- _Exercises_:
(a) In the motorboat problem, what constant acceleration does the motor provide?
(b) List every given value in the statement of the motorboat problem, with its units where the statement gives them.
(c) Reproduce the section of the motorboat problem that opens with the words containing "The motion of" and closes with "the boat's velocity.".

- _Quoted text_:
• • •

Question

A motorboat starts from rest (initial velocity $$v(0)=v_{0}=$$0). Its motor provides a constant acceleration of $$4 \mathrm{ft} / \mathrm{s}^{2}$$ but water resistance causes a deceleration of $$v^{2} / 400 \mathrm{ft} / \mathrm{s}^{2}$$ Find $$v$$ when $$t=10 \mathrm{~s}$$, and also find the limiting velocity as $$t \rightarrow+\infty$$ (that is, the maximum possible speed of the boat).

Answer

**step1 Formulating the Net Acceleration Equation**

The motion of the boat is affected by two opposing factors: the acceleration provided by the motor and the deceleration caused by water resistance. The net acceleration of the boat is the difference between these two accelerations. The motor provides a constant acceleration, while the water resistance causes a deceleration that depends on the square of the boat's velocity.

$$\text{Net Acceleration} = \text{Motor Acceleration} - \text{Water Resistance Deceleration}$$

We represent net acceleration as the rate of change of velocity with respect to time, which is $$\frac{dv}{dt}$$. Substituting the given values:

$$\frac{dv}{dt} = 4 - \frac{v^2}{400}$$

**step2 Solving for Velocity as a Function of Time**

To find the velocity $$v$$ at any given time $$t$$, we need to solve the differential equation obtained in the previous step. This involves separating the variables ($$v$$ on one side and $$t$$ on the other) and integrating both sides. The initial condition is that the boat starts from rest, meaning $$v=0$$ when $$t=0$$.

• • •

- _Provided material_:
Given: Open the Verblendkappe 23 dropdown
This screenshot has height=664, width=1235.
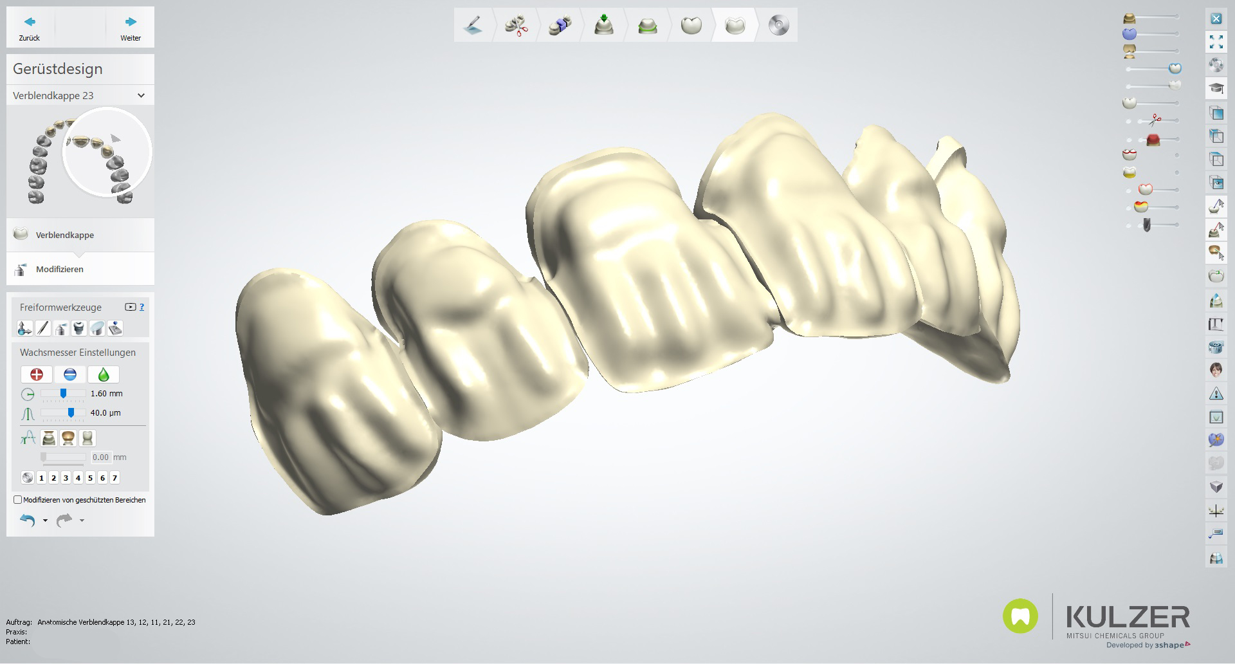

• • •

- _Outputs in order_:
(a) 4 ft/s²

(b)
- Initial velocity: v(0) = v₀ = 0
- Motor acceleration: 4 ft/s²
- Deceleration from water resistance: v²/400 ft/s²
- Time: t = 10 s

(c)
The motion of the boat is affected by two opposing factors: the acceleration provided by the motor and the deceleration caused by water resistance. The net acceleration of the boat is the difference between these two accelerations. The motor provides a constant acceleration, while the water resistance causes a deceleration that depends on the square of the boat's velocity.